> EXTRAIT:
Éducation nouvelle bourgeoise ou éducation nouvelle populaire ?

Freinet répond aux questionnements de l’institution. L’enfant ferait-il que ce qui lui plairait dans les classes Freinet ? L’enfant devrait-il souffrir pour apprendre ?
Enthousiasme, élan, joie, vie… sont des moteurs essentiels que ne comprend pas la scolastique. Pourtant, la compréhension de ce que l’enfant a à faire, l’organisation et le sens des activités qu’il donne au sein d’une communauté coopérative ont montré leur réussite plutôt que l’autoritarisme, l’individualisme, l’obéissance passive et l’obligation.
Les classes Freinet sont modernes par leurs techniques en cohérence avec celles qu’utilise la société.
Convaincre par des discours est insuffisant, l’expérience et l’expérimentation sont indispensables. Freinet insiste pour que les techniques de cette pédagogie populaire ne soient pas figées dans une théorie, car elles ne sont pas établies définitivement. Elles devront évoluer au fil des expériences et des réflexions vers des pratiques plus humaines et plus efficientes, un vaste chantier !

(Entrées sur les coordonnées cibles)
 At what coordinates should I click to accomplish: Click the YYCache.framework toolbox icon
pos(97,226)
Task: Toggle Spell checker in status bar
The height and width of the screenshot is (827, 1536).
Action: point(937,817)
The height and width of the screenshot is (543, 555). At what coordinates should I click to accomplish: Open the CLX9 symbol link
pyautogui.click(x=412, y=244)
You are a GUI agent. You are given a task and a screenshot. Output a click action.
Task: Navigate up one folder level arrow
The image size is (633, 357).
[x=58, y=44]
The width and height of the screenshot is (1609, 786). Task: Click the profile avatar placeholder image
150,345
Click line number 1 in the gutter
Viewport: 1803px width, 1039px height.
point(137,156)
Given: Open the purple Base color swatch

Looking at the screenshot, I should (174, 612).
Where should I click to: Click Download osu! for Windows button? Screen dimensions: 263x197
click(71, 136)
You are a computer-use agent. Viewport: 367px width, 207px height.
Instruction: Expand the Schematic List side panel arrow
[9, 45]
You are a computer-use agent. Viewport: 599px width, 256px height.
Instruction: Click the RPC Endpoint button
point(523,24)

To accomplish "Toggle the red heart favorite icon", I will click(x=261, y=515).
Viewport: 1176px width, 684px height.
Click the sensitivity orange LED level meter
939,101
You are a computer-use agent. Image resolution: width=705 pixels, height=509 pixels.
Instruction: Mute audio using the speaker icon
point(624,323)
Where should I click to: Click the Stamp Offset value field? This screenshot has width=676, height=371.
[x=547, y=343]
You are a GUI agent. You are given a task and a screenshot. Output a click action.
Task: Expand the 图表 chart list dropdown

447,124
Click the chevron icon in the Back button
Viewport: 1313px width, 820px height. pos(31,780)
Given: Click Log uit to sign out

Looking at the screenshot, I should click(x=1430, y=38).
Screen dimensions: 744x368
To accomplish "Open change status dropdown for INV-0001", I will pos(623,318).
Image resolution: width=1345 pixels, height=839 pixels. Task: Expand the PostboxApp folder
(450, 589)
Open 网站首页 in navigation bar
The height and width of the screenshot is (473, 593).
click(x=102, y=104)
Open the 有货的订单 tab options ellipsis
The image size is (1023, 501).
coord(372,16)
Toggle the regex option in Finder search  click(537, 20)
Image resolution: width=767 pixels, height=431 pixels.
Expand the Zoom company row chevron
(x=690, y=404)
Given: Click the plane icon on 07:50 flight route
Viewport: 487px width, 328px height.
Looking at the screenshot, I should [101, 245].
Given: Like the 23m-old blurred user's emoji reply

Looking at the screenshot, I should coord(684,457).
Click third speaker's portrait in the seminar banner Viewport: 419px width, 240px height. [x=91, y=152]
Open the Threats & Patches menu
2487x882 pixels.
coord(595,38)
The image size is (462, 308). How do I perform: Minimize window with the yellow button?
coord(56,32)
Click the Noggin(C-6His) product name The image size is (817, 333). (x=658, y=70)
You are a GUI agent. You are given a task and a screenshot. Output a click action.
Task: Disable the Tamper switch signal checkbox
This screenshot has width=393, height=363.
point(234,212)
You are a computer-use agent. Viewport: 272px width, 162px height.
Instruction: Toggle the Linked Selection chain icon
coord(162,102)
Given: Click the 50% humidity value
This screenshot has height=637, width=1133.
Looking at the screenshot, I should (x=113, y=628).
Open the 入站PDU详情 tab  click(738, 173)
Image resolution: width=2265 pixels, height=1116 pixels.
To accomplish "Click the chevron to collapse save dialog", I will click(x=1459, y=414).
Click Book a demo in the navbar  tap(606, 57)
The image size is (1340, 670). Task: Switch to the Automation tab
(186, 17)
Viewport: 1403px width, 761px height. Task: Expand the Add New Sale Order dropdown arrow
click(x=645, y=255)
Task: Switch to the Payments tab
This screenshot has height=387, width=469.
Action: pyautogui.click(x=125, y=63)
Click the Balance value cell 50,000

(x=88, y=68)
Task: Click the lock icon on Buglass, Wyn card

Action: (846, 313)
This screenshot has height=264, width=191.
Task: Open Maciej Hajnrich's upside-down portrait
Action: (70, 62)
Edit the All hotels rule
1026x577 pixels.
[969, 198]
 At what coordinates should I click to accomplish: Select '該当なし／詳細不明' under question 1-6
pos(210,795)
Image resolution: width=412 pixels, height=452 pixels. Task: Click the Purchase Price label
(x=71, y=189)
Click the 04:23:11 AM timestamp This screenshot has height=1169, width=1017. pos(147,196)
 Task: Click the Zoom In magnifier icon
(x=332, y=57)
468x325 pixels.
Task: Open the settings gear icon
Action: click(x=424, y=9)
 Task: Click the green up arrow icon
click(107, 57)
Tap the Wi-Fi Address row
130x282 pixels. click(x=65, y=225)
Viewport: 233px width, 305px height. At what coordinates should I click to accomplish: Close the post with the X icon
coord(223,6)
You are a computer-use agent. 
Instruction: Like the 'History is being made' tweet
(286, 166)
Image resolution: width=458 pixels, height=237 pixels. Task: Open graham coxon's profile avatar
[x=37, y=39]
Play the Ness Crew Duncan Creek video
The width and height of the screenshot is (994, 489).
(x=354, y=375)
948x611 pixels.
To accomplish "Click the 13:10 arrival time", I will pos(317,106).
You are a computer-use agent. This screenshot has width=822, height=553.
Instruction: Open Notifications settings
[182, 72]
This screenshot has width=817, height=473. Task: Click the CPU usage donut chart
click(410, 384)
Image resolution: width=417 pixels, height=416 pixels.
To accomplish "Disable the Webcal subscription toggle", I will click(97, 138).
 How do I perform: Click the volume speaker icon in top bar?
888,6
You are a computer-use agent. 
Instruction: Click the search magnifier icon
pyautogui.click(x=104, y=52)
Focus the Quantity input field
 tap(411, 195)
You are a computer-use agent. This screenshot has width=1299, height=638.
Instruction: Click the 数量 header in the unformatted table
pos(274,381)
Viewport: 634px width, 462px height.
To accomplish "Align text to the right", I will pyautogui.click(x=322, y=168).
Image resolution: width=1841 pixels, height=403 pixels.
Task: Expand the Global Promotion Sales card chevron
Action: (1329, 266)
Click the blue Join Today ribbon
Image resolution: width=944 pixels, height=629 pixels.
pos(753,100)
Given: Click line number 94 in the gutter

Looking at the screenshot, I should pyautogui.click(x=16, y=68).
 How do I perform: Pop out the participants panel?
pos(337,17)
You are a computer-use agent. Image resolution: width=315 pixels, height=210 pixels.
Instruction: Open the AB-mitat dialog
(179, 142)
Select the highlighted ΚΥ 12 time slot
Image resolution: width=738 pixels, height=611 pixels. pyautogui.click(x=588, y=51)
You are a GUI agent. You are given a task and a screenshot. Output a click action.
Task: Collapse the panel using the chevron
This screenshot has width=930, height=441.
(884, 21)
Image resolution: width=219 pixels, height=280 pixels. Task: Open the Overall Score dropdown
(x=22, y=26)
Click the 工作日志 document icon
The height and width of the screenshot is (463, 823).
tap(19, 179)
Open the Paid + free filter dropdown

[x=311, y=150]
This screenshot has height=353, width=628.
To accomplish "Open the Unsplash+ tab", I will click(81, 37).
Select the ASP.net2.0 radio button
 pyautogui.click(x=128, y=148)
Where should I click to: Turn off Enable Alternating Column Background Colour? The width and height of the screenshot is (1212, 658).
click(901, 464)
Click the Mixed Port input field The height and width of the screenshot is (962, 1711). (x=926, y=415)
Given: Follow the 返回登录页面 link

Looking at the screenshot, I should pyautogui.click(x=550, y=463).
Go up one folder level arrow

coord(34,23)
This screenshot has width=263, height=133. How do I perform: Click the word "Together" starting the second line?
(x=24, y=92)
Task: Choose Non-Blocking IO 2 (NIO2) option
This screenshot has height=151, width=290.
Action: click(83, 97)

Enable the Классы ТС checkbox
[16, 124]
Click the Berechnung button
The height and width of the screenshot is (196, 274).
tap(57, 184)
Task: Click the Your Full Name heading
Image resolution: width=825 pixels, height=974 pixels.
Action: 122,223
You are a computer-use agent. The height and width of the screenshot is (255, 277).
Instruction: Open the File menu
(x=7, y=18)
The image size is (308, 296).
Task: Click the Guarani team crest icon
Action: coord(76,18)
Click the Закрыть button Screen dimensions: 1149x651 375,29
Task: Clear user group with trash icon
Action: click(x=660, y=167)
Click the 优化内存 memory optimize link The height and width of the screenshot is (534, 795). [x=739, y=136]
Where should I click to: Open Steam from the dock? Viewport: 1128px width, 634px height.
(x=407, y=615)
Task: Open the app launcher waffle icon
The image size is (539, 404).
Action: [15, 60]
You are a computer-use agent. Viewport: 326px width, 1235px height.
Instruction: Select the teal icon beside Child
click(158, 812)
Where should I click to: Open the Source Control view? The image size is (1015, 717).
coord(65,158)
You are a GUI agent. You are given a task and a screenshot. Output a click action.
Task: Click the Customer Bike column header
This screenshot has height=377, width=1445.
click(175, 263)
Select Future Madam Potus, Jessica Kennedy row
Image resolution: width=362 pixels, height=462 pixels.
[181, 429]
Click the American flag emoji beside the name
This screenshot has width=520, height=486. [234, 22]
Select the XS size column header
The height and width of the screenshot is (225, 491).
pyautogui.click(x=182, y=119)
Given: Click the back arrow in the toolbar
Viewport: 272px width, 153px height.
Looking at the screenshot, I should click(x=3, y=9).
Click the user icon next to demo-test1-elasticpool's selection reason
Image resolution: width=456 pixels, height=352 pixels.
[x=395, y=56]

> CONSIGNE ÉCRITE 1: Citez, dans l'extrait sur la pédagogie Freinet, le passage allant de « Éducation nouvelle bourgeoise » jusqu'à « souffrir pour apprendre ? ».
> CONSIGNE ÉCRITE 2: Prolongez l'extrait sur la pédagogie Freinet au-delà de sa dernière phrase.

> RÉPONSE 1:
Éducation nouvelle bourgeoise ou éducation nouvelle populaire ?

Freinet répond aux questionnements de l’institution. L’enfant ferait-il que ce qui lui plairait dans les classes Freinet ? L’enfant devrait-il souffrir pour apprendre ?

> RÉPONSE 2:
L’Imprimerie à l’École est un mouvement entraîné vers l’avenir par la vie.
 
A l’issue de ma conférence de Périgueux, M. l’Inspecteur d’Académie de la Dordogne a tenu à me poser quelques questions qui montrent avec quel intérêt et quelle compréhension il a suivi mon exposé, mais qui marquent aussi un doute que nous devons dissiper au risque de nous répéter quelque peu. Il disait :
Vous avez critiqué fort justement les expériences menées dans les Écoles Nouvelles bourgeoises. Mais l’éducation que vous préconisez n'est-elle pas, elle aussi, essentiellement aristocratique en ce sens qu’elle ne peut convenir à la masse des enfants, puisque vos élèves devraient aller à l’école fort tard pour parfaire leur formation selon notre idéal ?
Vos enfants font ce qui leur plaît... Comment conciliez-vous cela avec les nécessités éducatives de l’école publique ?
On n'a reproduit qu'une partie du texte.